Beberapa aspek dari pemerintah AS—seperti istilah presiden dan kantor Pos—ditulis dalam Konstitusi asli setelah (seringkali panjang) pertimbangan oleh Pendiri. Jumlah hakim agung bukan salah satu dari hal-hal itu.

Dokumen itu melakukannya mendirikan Mahkamah Agung, dan itu menyatakan bahwa presiden harus menunjuk hakimnya; itu juga menyebutkan bahwa "Kepala Hakim akan memimpin" jika presiden dimakzulkan. Karena diserahkan kepada Kongres untuk mengerjakan sisa detailnya, mereka mengesahkan Undang-Undang Kehakiman tahun 1789, yang menguraikan seluruh sistem pengadilan dan menyatakan bahwa Mahkamah Agung harus terdiri dari satu hakim agung dan lima rekanan hakim. Sebagai History.com menjelaskan, mereka mendarat di enam karena hakim harus memimpin pengadilan federal, salah satunya terletak di setiap negara bagian. Bepergian tidak cepat atau mudah di masa lalu, jadi Kongres ingin meminimalkan yurisdiksi masing-masing hakim. Mereka membagi pengadilan menjadi tiga wilayah, dan menugaskan dua hakim untuk setiap wilayah.

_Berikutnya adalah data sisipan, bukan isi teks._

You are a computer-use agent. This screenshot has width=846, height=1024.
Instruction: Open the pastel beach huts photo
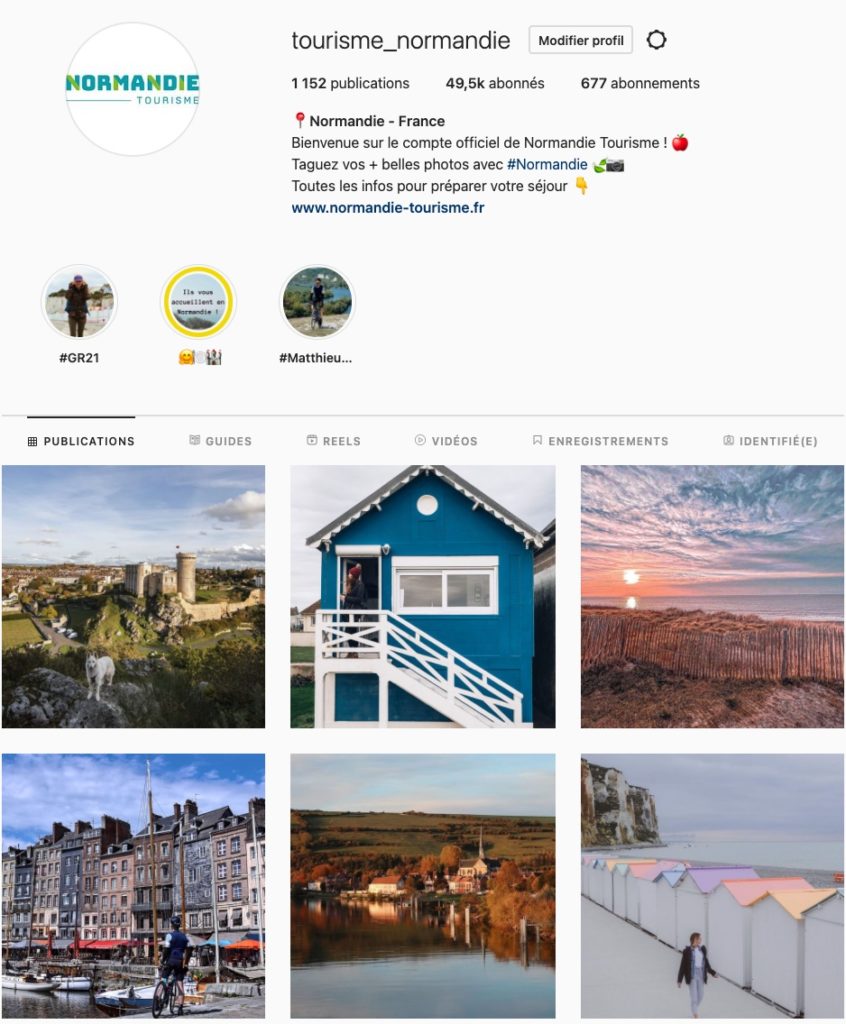click(712, 886)
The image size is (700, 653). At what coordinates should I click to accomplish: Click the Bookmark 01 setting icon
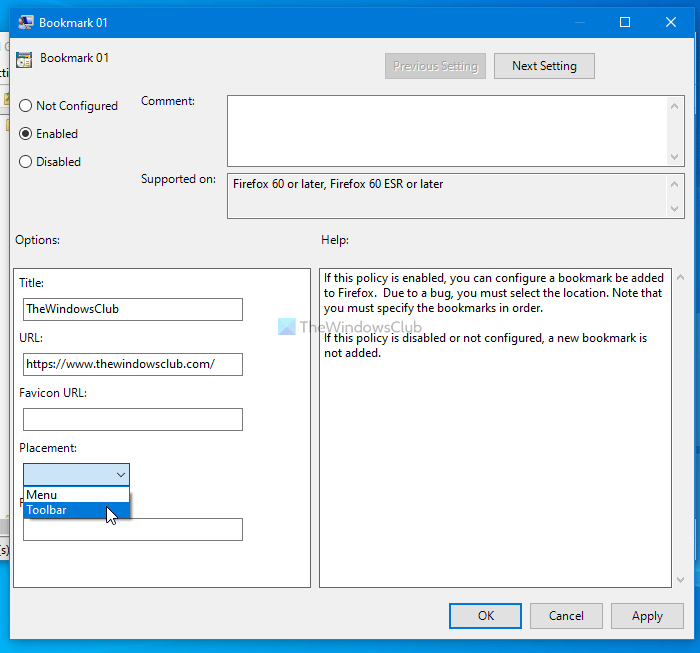[x=25, y=59]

Menurut Maeva Marcus, direktur Institute for Constitutional History di George Washington University Law School, jumlah hakim genap bukanlah masalah. “Mereka bahkan tidak pernah memikirkannya, karena semua hakim adalah Federalis dan mereka tidak melihat adanya perselisihan besar,” katanya kepada History.com. "Ditambah lagi, Anda tidak selalu memiliki enam hakim yang hadir di Mahkamah Agung karena alasan kesehatan dan perjalanan."

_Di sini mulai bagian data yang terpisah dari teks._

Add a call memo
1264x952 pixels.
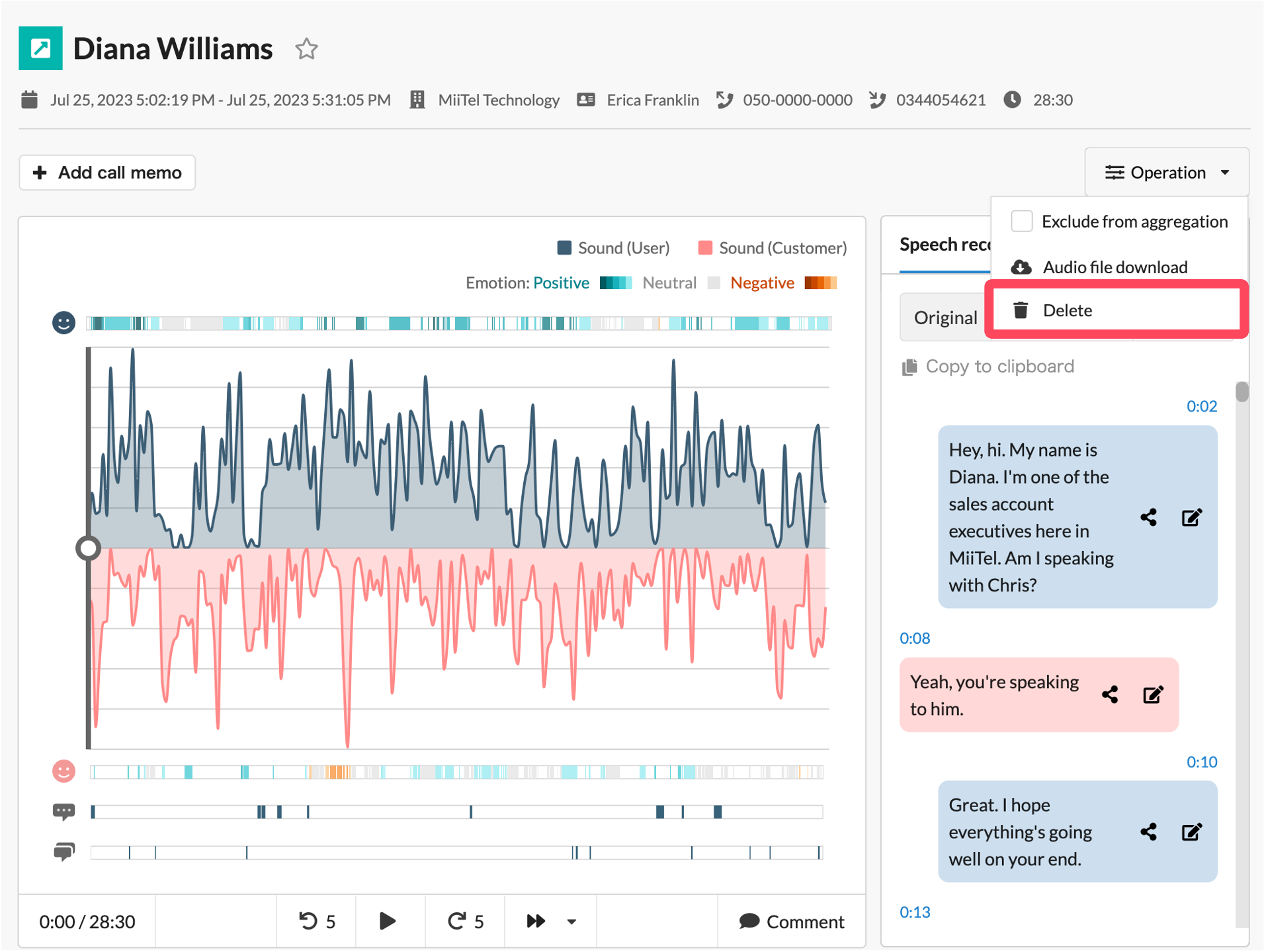pos(107,173)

Selama 80 tahun ke depan, jumlah hakim agung akan berfluktuasi karena dua alasan: penambahan pengadilan wilayah federal, dan motif partisan presiden. John Adams dan Kongres Federalisnya mengurangi jumlahnya menjadi lima dengan Undang-Undang Kehakiman tahun 1801, yang mereka harapkan akan mencegah Partai Demokrat-Republik Thomas Jefferson dari mendapatkan untuk mengisi kursi setelah ia menjabat tahun itu. Pada tahun berikutnya, Kongres Jefferson telah lulus tindakan yudisial lain yang mengembalikan jumlah hakim menjadi enam, dan mereka ditinggikan menjadi tujuh setelah membentuk pengadilan sirkuit lain pada tahun 1807.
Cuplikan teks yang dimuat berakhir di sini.